Video: Van kleine tot grote en lange schroeven moeiteloos bevestigen met accu slagschroevendraaiers. 2025
Weerstanden zijn er in twee basissmaken: vast en variabel. Beide typen worden vaak gebruikt in elektronische schakelingen. Dit is het laagste punt voor elk type en waarom u het een of het ander zou kiezen:
-
Een vaste weerstand levert een constante, door de fabriek bepaalde weerstand. U gebruikt het wanneer u de stroom wilt beperken tot binnen een bepaald bereik of de spanning op een bepaalde manier wilt verdelen. Circuits met LED's gebruiken vaste weerstanden om de stroom te begrenzen en beschermen zo de LED tegen beschadiging.
-
A variabele weerstand, gewoonlijk een potentiometer ( pot afgekort), stelt u in staat de weerstand vrijwel nul in te stellen ohm tot een door de fabriek bepaalde maximale waarde. U gebruikt een potentiometer wanneer u de hoeveelheid stroom of spanning die u aan een deel van uw circuit levert wilt variëren. Een paar voorbeelden van waar u potentiometers kunt vinden zijn lichtdimmerschakelaars, volumeregelaars voor audiosystemen en positiesensors, hoewel digitale bedieningselementen grotendeels potentiometers in consumentenelektronica hebben vervangen.
Bekijk vaste en variabele weerstanden van dichterbij. De volgende afbeelding toont de circuitsymbolen die gewoonlijk worden gebruikt om vaste weerstanden, potentiometers en een ander type variabele weerstand weer te geven, een reostaat genoemd. Het zigzagpatroon moet u eraan herinneren dat weerstanden het moeilijker maken om stroom door te laten, net zoals een knik in een slang het water moeilijker maakt om er doorheen te gaan.
Vaste weerstanden zijn ontworpen om een specifieke weerstand te hebben, maar de werkelijke weerstand van een gegeven weerstand kan (naar boven of beneden) afwijken van de nominale waarde met een bepaald percentage, de tolerantie van de weerstand .
Stel dat u een
kiest met een tolerantie van 5%. De werkelijke weerstand die deze biedt, kan ergens tussen
liggen (omdat 5% van 1, 000 50 is). Je zou kunnen zeggen dat de weerstand
5% geeft of neemt.
Er zijn twee categorieën vaste weerstanden:
-
Standaardprecisie weerstanden kunnen variëren van 2% tot (slikken) 20% van hun nominale waarden. Markeringen op het weerstandsverpakking zullen u vertellen hoe ver de daadwerkelijke weerstand kan zijn (bijvoorbeeld +/- 2%, +/- 5%, +/- 10% of +/- 20%). Je gebruikt standaardprecisie weerstanden in de meeste hobbyprojecten omdat (vaker wel dan niet) je weerstanden gebruikt om stroom of spanningen binnen een acceptabel bereik te beperken. Weerstanden met een tolerantie van 5% of 10% worden vaak gebruikt in elektronische schakelingen.
-
Zeer nauwkeurige weerstanden komen binnen slechts 1% van hun nominale waarde. Je gebruikt deze in circuits waar je extreme nauwkeurigheid nodig hebt, zoals in een precisie-timing- of spanningsreferentieschakeling.

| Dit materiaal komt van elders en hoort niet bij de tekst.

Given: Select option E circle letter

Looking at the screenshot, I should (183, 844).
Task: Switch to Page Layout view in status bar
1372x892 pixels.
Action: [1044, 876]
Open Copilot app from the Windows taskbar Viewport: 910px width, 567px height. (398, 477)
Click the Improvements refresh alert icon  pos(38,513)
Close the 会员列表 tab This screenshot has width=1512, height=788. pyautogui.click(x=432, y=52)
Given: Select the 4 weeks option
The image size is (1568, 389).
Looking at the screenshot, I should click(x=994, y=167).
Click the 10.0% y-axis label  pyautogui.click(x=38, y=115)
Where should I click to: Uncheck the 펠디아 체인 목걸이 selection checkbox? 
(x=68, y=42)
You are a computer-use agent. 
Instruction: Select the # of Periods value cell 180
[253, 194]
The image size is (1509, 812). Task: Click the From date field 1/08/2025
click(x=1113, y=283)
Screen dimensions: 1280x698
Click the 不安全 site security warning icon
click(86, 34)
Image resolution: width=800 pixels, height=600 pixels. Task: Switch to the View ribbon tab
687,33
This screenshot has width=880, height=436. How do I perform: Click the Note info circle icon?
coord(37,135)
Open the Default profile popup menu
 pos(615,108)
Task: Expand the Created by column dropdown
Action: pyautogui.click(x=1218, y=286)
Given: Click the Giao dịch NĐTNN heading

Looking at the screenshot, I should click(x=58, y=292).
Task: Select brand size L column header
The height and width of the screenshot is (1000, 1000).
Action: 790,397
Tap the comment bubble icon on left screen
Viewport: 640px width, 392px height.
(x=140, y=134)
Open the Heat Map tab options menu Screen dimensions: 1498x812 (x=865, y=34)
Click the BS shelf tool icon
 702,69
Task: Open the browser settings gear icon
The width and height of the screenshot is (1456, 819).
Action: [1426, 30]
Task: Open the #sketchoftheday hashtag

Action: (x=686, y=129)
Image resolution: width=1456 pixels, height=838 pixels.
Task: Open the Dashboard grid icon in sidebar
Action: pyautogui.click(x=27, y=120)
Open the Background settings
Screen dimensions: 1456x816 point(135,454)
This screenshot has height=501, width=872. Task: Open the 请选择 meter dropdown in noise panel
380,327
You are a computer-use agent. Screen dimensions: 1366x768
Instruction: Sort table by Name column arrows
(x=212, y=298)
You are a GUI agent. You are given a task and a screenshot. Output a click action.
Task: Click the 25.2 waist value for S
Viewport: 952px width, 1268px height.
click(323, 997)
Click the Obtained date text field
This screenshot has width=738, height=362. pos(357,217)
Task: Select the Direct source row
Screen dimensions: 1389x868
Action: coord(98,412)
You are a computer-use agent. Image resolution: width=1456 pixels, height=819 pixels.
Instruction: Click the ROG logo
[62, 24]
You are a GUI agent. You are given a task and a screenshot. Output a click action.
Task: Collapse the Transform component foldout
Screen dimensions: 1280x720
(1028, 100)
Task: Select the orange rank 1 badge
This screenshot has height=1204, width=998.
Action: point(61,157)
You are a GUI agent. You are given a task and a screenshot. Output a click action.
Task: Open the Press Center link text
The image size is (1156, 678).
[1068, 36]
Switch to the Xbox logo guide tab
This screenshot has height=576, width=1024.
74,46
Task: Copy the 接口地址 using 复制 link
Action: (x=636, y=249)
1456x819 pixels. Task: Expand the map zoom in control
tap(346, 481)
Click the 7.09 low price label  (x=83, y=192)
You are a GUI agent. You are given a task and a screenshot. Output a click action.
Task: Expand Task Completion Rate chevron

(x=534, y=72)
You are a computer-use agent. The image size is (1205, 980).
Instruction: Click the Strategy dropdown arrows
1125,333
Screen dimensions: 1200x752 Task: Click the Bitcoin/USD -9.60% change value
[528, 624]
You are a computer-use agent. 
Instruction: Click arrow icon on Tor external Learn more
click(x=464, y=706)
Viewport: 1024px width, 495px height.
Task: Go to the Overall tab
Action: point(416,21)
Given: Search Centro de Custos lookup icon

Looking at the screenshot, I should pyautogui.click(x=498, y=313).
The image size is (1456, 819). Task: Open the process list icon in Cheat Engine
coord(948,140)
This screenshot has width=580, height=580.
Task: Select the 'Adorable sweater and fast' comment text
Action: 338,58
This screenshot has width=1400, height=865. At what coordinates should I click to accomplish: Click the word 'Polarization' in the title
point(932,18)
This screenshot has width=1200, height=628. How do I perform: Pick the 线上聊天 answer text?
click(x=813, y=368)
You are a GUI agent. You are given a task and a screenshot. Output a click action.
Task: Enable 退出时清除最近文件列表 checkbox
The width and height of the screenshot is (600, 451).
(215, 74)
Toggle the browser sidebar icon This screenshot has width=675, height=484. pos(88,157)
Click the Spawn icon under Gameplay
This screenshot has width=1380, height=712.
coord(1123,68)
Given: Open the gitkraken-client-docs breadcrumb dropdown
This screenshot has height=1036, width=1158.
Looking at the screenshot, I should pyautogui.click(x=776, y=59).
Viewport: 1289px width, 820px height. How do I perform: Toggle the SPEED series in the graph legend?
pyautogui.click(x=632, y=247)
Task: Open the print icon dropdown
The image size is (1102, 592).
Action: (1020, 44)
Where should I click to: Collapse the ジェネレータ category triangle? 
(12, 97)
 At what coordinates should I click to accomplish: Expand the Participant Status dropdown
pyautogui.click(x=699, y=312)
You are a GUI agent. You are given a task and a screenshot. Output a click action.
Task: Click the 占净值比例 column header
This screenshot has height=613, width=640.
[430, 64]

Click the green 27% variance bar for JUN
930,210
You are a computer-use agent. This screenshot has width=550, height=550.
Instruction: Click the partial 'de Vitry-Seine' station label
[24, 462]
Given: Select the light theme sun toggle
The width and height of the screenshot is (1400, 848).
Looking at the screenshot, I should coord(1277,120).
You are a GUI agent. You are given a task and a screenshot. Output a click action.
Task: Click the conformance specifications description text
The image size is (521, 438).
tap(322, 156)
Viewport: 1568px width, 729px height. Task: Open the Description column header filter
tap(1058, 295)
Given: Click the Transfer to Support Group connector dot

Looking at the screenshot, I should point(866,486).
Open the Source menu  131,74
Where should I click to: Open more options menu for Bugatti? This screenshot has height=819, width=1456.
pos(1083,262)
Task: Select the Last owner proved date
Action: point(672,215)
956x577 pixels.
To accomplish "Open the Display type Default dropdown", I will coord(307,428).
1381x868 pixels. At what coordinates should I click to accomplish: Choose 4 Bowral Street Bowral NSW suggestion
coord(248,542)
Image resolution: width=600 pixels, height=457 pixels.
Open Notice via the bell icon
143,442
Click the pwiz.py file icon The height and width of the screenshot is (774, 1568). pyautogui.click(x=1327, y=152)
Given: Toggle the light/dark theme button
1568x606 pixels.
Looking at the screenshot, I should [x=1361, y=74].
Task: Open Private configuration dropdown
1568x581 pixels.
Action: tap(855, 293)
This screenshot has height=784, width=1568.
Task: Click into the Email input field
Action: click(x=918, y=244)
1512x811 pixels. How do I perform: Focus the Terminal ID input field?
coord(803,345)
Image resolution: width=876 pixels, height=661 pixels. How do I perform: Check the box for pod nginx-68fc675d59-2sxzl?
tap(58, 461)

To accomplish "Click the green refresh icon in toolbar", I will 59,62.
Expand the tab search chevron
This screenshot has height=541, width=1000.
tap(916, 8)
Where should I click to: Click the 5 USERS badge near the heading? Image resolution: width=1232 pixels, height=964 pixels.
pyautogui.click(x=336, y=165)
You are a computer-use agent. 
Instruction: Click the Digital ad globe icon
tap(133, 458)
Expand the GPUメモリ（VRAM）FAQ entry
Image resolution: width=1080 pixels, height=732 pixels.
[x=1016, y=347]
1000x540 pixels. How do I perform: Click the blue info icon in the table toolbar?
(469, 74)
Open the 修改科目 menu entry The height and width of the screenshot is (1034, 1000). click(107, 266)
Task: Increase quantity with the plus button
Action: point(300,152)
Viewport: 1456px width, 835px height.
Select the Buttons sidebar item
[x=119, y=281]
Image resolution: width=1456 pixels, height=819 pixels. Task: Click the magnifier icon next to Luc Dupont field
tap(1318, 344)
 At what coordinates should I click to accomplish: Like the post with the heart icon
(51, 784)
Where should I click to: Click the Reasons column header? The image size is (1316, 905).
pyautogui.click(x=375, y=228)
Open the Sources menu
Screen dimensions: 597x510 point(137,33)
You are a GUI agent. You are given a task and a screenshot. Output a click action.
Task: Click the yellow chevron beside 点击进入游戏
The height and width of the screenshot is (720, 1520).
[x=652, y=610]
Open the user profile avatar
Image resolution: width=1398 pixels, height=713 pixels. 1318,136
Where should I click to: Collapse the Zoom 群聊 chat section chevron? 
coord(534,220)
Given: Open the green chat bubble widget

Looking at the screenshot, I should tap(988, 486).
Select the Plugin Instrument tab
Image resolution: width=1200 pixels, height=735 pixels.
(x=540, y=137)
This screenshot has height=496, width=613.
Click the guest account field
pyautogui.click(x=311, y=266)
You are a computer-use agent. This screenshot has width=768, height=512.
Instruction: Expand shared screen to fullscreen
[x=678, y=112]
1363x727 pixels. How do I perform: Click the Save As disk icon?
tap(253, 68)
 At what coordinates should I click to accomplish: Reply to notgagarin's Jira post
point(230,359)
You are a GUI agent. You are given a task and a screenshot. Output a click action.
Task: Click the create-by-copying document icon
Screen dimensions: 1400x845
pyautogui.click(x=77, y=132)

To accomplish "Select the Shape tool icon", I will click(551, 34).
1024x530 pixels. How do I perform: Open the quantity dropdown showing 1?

Vaste weerstanden worden vaak geleverd in een cilindrisch pakket met twee uitsteeksels zodat u ze kunt aansluiten op andere circuitelementen. Voel je vrij om vaste weerstanden hoe dan ook in je circuits in te voegen - er is geen links of rechts, omhoog of omlaag, of naar of van als het gaat om deze kleine twee-terminal apparaten.
De meeste vaste weerstanden hebben een kleurcode met hun nominale waarde en tolerantie, maar sommige weerstanden hebben hun waarden precies op het kleine pakket gestempeld, samen met een aantal andere letters en cijfers die gegarandeerd voor verwarring zorgen. Als u niet zeker bent van de waarde van een specifieke weerstand, trek dan uw multimeter uit, stel deze in om de weerstand in ohm te meten en plaats de sondes over de weerstand (hoe dan ook), zoals weergegeven. Zorg ervoor dat uw weerstand niet is aangesloten op een circuit wanneer u de weerstand meet; anders krijgt u geen nauwkeurige meting.
Circuitontwerpen vertellen u gewoonlijk de veilige weerstandstolerantie voor gebruik, of dit nu voor elke afzonderlijke weerstand is of voor alle weerstanden in het circuit. Zoek naar een notatie in de onderdelenlijst of als een voetnoot in het schakelschema. Als het schema geen tolerantie vermeldt, kunt u ervan uitgaan dat het goed is om standaardtolerantie-weerstanden te gebruiken (+/- 5% of +/- 10%).